De originele populaire versies van Windows - denk aan Windows 3.0 en Windows 3.1 - waren eigenlijk programma's die onder MS-DOS draaiden. Dus je zou je computer opstarten, de DOS-prompt bekijken en vervolgens de WIN-opdracht typen om het Windows-programma te starten, dat je dat Windows 3-stijl bureaublad gaf, bekend als de Programmamanager. Natuurlijk kunt u uw computer Windows automatisch laten starten door de WIN-opdracht toe te voegen aan uw AUTOEXEC.BAT-bestand en DOS zou automatisch de Windows-opdracht uitvoeren wanneer u opstart.

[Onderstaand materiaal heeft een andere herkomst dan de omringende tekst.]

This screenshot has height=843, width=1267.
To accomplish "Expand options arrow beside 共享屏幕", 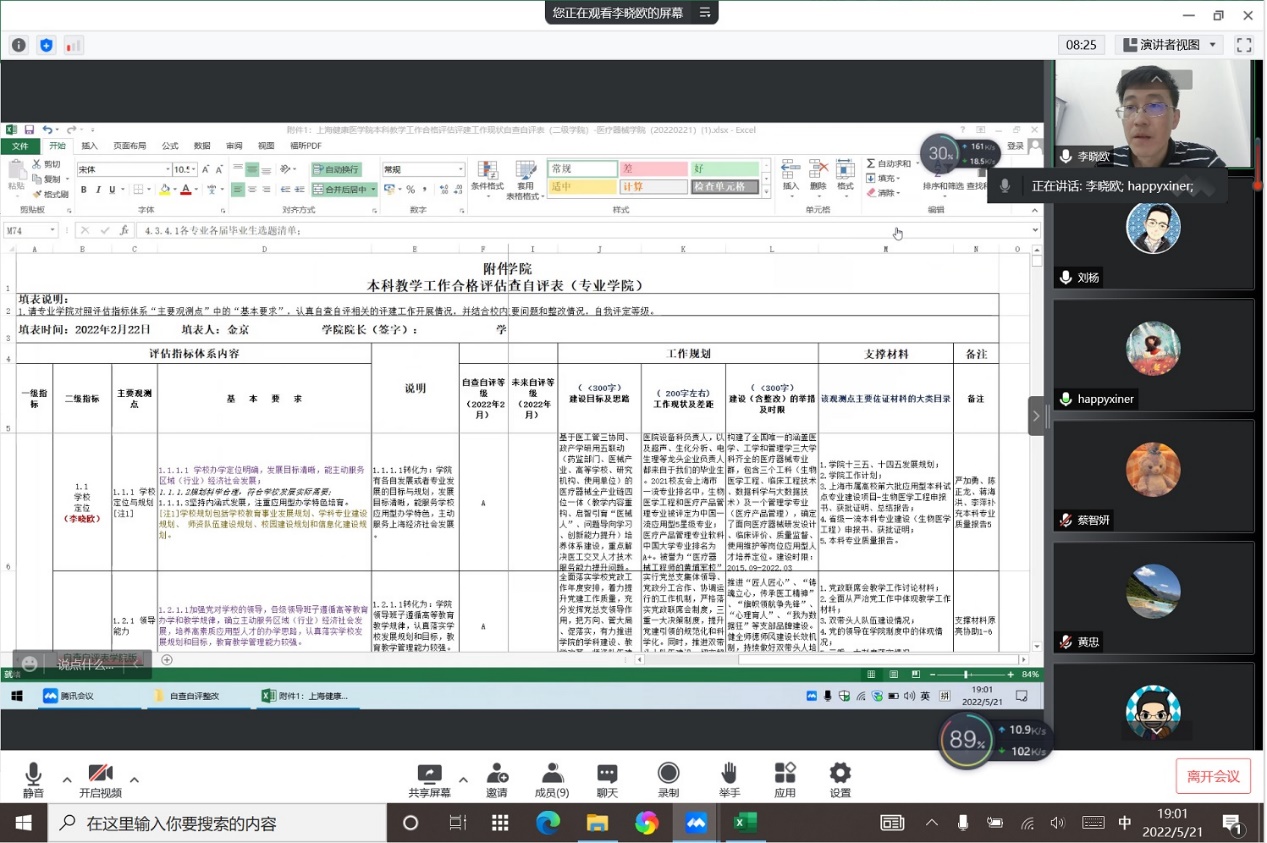I will pyautogui.click(x=463, y=780).
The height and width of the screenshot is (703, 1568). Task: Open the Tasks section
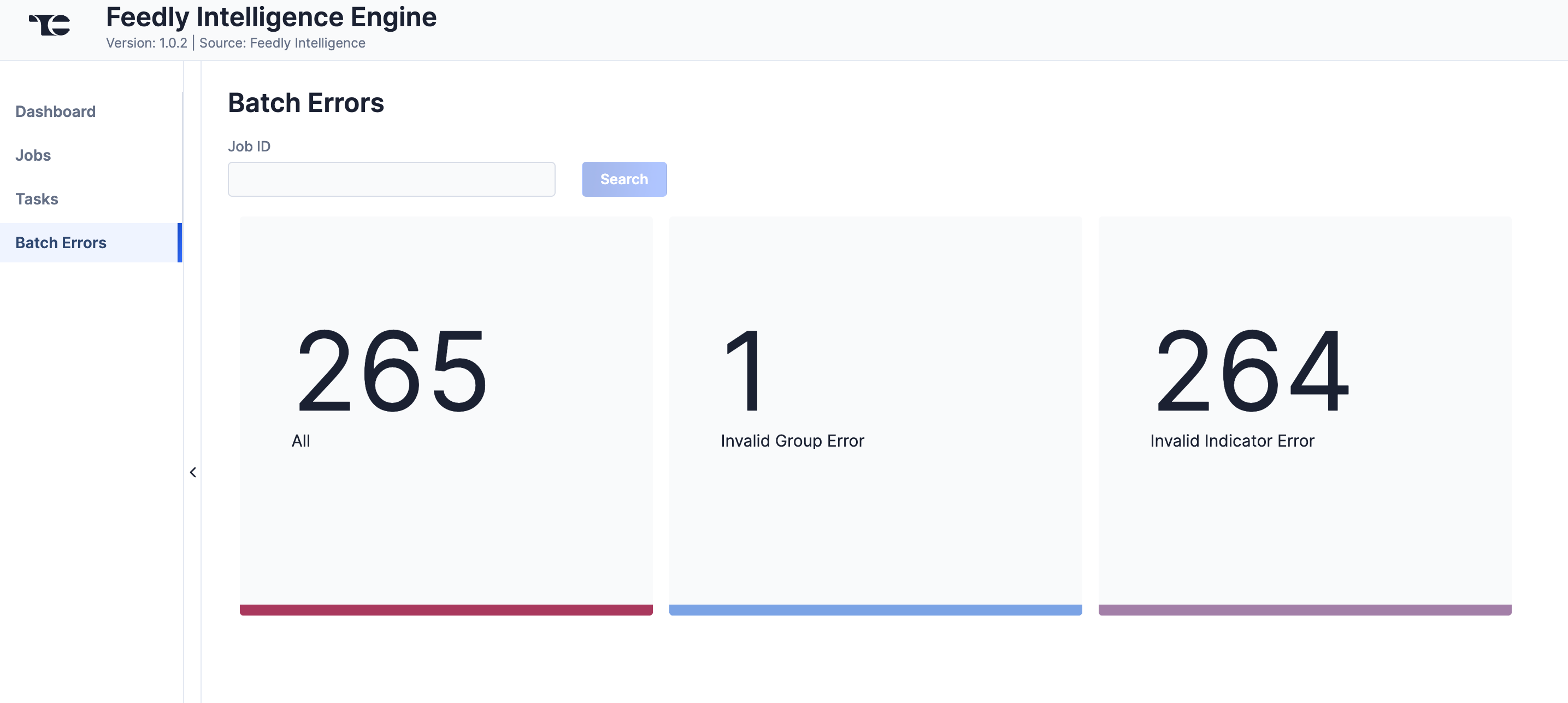[37, 199]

Je zou Windows kunnen afsluiten en teruggaan naar DOS, wat op dat moment eigenlijk nodig was. Mensen hadden DOS-applicaties en games waarvoor de echte modus nodig was en die niet vanuit Windows konden worden uitgevoerd.

Windows 95, 98, 98 SE en ME duwden DOS verder naar de achtergrond. Windows 95 fungeerde als een eigen besturingssysteem, maar DOS loerde altijd op de achtergrond. Deze versies van Windows werden nog steeds op DOS gebouwd. Pas met Windows XP lieten consumentenversies van Windows DOS eindelijk achter zich en schakelden ze over op een moderne 32-bits Windows NT-kernel.

De Windows-desktop wordt nu door veel mensen, zelfs door Microsoft zelf, beschouwd als een overblijfsel dat achterhaald is in een tijdperk van vereenvoudigde mobiele interfaces en aanraakschermen. Maar er was een tijd dat het Windows-bureaublad de nieuwe, gebruiksvriendelijke interface was.